▸ **DATA TO USE**:

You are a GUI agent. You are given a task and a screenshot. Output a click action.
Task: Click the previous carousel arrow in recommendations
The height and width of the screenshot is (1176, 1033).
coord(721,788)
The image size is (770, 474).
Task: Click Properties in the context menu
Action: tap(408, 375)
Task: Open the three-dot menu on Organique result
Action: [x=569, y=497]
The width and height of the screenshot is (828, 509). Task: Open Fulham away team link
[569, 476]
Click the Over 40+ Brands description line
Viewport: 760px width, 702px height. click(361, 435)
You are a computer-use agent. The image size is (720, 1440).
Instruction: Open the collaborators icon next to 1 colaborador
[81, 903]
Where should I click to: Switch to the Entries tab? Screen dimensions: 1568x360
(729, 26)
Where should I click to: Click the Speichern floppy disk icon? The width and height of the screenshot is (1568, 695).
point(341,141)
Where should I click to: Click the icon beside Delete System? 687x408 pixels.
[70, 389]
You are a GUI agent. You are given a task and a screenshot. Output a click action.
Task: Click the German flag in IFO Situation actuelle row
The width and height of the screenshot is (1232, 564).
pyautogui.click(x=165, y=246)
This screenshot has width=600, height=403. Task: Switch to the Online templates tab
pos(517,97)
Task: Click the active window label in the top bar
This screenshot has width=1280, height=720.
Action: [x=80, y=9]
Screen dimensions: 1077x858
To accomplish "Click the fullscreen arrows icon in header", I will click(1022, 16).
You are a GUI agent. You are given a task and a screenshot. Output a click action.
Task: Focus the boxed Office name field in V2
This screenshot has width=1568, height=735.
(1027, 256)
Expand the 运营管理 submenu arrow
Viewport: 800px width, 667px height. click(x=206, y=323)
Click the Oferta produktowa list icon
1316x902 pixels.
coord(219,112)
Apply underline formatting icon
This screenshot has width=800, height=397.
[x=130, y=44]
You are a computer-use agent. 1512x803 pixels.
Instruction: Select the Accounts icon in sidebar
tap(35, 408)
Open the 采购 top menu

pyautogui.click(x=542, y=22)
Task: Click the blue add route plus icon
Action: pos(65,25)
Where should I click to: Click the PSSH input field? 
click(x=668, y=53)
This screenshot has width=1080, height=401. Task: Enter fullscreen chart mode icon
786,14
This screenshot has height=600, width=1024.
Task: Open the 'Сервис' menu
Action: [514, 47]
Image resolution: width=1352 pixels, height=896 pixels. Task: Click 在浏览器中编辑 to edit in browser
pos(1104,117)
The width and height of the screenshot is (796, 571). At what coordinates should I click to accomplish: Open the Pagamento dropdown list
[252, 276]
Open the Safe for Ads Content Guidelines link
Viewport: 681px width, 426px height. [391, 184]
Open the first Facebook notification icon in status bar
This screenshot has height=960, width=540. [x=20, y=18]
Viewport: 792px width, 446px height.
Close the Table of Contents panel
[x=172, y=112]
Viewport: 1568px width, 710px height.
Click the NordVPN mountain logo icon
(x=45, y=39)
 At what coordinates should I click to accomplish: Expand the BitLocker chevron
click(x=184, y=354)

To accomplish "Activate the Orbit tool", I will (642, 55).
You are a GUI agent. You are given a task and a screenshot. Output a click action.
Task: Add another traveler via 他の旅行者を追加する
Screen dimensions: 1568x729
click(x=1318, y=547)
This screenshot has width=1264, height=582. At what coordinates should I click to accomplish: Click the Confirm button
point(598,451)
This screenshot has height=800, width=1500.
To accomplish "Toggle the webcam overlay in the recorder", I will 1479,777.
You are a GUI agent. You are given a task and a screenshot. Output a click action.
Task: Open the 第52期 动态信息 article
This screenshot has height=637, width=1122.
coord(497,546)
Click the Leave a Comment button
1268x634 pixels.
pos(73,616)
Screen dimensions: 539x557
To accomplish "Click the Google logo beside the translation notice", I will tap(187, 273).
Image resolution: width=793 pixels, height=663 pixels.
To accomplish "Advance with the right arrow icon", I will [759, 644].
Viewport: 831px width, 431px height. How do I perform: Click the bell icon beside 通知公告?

▸ **TASK REQUIREMENTS**: Each line of the listing is to be duplicated exactly as it appears.

▸ **THE COMPLETED TASK**:
You are a GUI agent. You are given a task and a screenshot. Output a click action.
Task: Click the previous carousel arrow in recommendations
The height and width of the screenshot is (1176, 1033).
coord(721,788)
The image size is (770, 474).
Task: Click Properties in the context menu
Action: tap(408, 375)
Task: Open the three-dot menu on Organique result
Action: [x=569, y=497]
The width and height of the screenshot is (828, 509). Task: Open Fulham away team link
[569, 476]
Click the Over 40+ Brands description line
Viewport: 760px width, 702px height. click(361, 435)
You are a computer-use agent. The image size is (720, 1440).
Instruction: Open the collaborators icon next to 1 colaborador
[81, 903]
Where should I click to: Switch to the Entries tab? Screen dimensions: 1568x360
(729, 26)
Where should I click to: Click the Speichern floppy disk icon? The width and height of the screenshot is (1568, 695).
point(341,141)
Where should I click to: Click the icon beside Delete System? 687x408 pixels.
[70, 389]
You are a GUI agent. You are given a task and a screenshot. Output a click action.
Task: Click the German flag in IFO Situation actuelle row
The width and height of the screenshot is (1232, 564).
pyautogui.click(x=165, y=246)
This screenshot has width=600, height=403. Task: Switch to the Online templates tab
pos(517,97)
Task: Click the active window label in the top bar
This screenshot has width=1280, height=720.
Action: [x=80, y=9]
Screen dimensions: 1077x858
To accomplish "Click the fullscreen arrows icon in header", I will click(1022, 16).
You are a GUI agent. You are given a task and a screenshot. Output a click action.
Task: Focus the boxed Office name field in V2
This screenshot has width=1568, height=735.
(1027, 256)
Expand the 运营管理 submenu arrow
Viewport: 800px width, 667px height. click(x=206, y=323)
Click the Oferta produktowa list icon
1316x902 pixels.
coord(219,112)
Apply underline formatting icon
This screenshot has width=800, height=397.
[x=130, y=44]
You are a computer-use agent. 1512x803 pixels.
Instruction: Select the Accounts icon in sidebar
tap(35, 408)
Open the 采购 top menu

pyautogui.click(x=542, y=22)
Task: Click the blue add route plus icon
Action: pos(65,25)
Where should I click to: Click the PSSH input field? 
click(x=668, y=53)
This screenshot has width=1080, height=401. Task: Enter fullscreen chart mode icon
786,14
This screenshot has height=600, width=1024.
Task: Open the 'Сервис' menu
Action: [514, 47]
Image resolution: width=1352 pixels, height=896 pixels. Task: Click 在浏览器中编辑 to edit in browser
pos(1104,117)
The width and height of the screenshot is (796, 571). At what coordinates should I click to accomplish: Open the Pagamento dropdown list
[252, 276]
Open the Safe for Ads Content Guidelines link
Viewport: 681px width, 426px height. [391, 184]
Open the first Facebook notification icon in status bar
This screenshot has height=960, width=540. [x=20, y=18]
Viewport: 792px width, 446px height.
Close the Table of Contents panel
[x=172, y=112]
Viewport: 1568px width, 710px height.
Click the NordVPN mountain logo icon
(x=45, y=39)
 At what coordinates should I click to accomplish: Expand the BitLocker chevron
click(x=184, y=354)

To accomplish "Activate the Orbit tool", I will (642, 55).
You are a GUI agent. You are given a task and a screenshot. Output a click action.
Task: Add another traveler via 他の旅行者を追加する
Screen dimensions: 1568x729
click(x=1318, y=547)
This screenshot has width=1264, height=582. At what coordinates should I click to accomplish: Click the Confirm button
point(598,451)
This screenshot has height=800, width=1500.
To accomplish "Toggle the webcam overlay in the recorder", I will 1479,777.
You are a GUI agent. You are given a task and a screenshot. Output a click action.
Task: Open the 第52期 动态信息 article
This screenshot has height=637, width=1122.
coord(497,546)
Click the Leave a Comment button
1268x634 pixels.
pos(73,616)
Screen dimensions: 539x557
To accomplish "Click the Google logo beside the translation notice", I will tap(187, 273).
Image resolution: width=793 pixels, height=663 pixels.
To accomplish "Advance with the right arrow icon", I will [759, 644].
Viewport: 831px width, 431px height. How do I perform: Click the bell icon beside 通知公告?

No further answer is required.